**提供資料:**
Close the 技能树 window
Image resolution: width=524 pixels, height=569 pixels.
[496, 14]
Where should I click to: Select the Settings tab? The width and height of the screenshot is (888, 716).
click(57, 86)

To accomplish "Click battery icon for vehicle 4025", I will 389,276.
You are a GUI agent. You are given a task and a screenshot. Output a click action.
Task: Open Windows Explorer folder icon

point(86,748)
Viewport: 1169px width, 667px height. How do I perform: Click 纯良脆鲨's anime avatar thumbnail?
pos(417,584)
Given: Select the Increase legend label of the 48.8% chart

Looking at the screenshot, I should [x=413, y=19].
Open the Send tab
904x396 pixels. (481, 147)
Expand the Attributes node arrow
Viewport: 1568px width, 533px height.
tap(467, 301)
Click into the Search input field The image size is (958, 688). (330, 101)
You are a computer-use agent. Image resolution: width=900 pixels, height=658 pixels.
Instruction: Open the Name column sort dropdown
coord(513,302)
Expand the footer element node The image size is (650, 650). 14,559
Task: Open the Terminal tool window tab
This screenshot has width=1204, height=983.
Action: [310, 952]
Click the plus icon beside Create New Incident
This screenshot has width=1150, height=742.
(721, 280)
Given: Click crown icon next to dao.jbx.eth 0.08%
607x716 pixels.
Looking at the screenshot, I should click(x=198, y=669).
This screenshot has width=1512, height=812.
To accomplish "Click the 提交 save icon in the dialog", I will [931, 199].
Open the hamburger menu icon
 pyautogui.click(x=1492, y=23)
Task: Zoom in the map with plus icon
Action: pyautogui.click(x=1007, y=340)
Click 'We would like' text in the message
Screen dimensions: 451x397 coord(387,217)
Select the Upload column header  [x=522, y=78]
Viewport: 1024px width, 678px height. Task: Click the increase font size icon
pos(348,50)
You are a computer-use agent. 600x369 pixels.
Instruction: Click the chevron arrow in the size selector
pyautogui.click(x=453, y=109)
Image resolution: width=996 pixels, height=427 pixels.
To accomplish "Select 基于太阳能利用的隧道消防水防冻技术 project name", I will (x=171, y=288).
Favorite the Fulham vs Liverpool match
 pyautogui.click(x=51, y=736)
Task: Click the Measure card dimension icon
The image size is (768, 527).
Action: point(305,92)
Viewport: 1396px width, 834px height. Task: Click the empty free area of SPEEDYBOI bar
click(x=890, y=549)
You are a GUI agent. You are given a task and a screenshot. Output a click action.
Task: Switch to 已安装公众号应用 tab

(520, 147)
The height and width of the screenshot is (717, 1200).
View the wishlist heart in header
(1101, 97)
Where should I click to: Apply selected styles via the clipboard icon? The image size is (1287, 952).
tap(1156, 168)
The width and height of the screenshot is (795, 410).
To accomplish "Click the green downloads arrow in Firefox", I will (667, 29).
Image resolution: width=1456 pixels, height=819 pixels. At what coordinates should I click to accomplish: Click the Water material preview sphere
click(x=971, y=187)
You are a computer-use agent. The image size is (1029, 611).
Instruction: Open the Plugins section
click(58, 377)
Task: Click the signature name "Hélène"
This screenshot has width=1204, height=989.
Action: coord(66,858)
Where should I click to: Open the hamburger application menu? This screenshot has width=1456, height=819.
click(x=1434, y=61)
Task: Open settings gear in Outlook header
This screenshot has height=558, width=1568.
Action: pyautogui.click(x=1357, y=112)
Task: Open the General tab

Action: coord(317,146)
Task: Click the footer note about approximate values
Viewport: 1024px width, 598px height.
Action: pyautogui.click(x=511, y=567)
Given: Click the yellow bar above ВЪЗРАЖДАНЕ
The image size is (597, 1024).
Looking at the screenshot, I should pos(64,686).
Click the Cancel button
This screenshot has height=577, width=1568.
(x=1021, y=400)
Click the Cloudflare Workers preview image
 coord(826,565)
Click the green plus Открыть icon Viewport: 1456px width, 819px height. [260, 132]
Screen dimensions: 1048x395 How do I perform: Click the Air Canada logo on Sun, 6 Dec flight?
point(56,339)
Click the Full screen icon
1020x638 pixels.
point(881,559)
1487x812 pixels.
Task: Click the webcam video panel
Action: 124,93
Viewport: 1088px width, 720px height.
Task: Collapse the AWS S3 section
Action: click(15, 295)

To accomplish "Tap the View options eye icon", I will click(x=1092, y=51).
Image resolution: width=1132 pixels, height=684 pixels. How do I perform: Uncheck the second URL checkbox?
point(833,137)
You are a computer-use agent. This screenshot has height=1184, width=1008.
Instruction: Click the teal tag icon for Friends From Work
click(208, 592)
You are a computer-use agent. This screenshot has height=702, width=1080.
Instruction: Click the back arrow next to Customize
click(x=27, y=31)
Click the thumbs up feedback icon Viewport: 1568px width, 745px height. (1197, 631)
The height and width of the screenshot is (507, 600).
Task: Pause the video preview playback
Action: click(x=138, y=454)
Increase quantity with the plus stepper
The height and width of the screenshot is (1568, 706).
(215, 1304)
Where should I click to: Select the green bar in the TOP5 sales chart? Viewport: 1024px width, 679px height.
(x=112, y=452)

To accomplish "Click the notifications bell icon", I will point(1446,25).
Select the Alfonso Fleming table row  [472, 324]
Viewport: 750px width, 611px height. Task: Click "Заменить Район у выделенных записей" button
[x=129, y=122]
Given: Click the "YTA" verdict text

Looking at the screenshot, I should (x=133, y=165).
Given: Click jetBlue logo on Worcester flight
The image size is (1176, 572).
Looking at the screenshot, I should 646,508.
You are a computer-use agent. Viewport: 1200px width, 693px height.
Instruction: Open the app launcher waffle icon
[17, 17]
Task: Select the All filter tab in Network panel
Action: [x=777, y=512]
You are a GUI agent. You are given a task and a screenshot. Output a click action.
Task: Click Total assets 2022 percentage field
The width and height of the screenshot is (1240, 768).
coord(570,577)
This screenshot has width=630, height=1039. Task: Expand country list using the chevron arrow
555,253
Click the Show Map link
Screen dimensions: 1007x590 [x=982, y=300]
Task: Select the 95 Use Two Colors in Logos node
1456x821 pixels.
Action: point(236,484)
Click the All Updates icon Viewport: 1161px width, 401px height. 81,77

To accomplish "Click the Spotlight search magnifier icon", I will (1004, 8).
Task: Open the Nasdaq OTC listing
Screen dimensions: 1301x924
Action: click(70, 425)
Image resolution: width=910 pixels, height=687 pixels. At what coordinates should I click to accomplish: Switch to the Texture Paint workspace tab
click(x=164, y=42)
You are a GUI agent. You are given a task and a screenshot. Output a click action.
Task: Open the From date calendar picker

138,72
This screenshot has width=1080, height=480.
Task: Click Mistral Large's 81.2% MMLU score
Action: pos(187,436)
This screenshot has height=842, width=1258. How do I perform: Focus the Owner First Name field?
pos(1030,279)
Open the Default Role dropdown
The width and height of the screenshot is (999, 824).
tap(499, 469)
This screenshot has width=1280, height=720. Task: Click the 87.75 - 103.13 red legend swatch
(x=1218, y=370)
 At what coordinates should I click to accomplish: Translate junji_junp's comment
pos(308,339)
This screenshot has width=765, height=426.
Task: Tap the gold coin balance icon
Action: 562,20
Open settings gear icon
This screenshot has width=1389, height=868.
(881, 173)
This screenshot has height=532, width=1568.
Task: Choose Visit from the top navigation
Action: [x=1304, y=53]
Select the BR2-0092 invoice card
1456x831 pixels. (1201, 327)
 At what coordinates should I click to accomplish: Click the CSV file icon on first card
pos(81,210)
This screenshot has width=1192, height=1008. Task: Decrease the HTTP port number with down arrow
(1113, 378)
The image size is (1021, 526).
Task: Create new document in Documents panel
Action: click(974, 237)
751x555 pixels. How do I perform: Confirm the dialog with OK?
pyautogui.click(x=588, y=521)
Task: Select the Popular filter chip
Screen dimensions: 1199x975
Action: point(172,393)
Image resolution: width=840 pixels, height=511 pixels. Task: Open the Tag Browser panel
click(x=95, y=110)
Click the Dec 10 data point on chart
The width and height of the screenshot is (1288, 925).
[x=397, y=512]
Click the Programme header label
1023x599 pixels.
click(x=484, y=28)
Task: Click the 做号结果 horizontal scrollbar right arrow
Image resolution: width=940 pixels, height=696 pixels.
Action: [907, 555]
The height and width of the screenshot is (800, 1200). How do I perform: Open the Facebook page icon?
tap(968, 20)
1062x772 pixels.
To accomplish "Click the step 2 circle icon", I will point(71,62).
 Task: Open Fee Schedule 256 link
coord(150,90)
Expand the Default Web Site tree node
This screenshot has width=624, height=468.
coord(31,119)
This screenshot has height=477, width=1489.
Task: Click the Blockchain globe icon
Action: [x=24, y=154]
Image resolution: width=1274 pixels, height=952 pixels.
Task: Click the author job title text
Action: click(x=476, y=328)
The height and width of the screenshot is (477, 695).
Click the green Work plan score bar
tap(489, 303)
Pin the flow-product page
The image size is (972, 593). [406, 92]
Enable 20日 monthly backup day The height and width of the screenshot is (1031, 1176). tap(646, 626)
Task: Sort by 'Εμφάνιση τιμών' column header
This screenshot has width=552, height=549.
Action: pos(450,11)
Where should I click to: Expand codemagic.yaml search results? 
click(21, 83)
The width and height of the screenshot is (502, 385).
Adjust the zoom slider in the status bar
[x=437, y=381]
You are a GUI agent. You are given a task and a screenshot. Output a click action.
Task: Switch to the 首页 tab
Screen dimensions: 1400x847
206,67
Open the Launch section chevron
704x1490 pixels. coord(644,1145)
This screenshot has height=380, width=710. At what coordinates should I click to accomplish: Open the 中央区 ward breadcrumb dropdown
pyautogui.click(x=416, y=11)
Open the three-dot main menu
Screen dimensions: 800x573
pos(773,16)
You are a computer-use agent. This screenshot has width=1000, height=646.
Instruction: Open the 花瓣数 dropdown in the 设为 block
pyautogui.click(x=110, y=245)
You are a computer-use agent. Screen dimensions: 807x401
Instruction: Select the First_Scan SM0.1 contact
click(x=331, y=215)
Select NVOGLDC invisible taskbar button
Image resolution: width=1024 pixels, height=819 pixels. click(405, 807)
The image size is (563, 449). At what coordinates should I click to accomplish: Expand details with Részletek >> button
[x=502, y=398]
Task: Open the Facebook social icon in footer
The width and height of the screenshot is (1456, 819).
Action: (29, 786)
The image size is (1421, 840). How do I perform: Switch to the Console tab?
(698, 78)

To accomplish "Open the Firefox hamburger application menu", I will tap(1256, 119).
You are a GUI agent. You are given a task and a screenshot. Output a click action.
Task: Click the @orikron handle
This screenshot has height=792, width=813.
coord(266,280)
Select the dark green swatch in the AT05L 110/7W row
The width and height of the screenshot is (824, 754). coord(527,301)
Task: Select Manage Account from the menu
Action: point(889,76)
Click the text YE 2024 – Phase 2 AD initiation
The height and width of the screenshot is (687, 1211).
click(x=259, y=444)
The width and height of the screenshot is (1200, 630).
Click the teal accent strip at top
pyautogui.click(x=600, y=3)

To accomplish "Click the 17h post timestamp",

**課題文:** 上の資料のうち、「Viewport: 1396px width, 834px」を含む行から「will (667, 29).」を含む行までを、両端の行も含めて一字一句変えずに出力してください。

**解答例:**
Viewport: 1396px width, 834px height. Task: Click the empty free area of SPEEDYBOI bar
click(x=890, y=549)
You are a GUI agent. You are given a task and a screenshot. Output a click action.
Task: Switch to 已安装公众号应用 tab

(520, 147)
The height and width of the screenshot is (717, 1200).
View the wishlist heart in header
(1101, 97)
Where should I click to: Apply selected styles via the clipboard icon? The image size is (1287, 952).
tap(1156, 168)
The width and height of the screenshot is (795, 410).
To accomplish "Click the green downloads arrow in Firefox", I will (667, 29).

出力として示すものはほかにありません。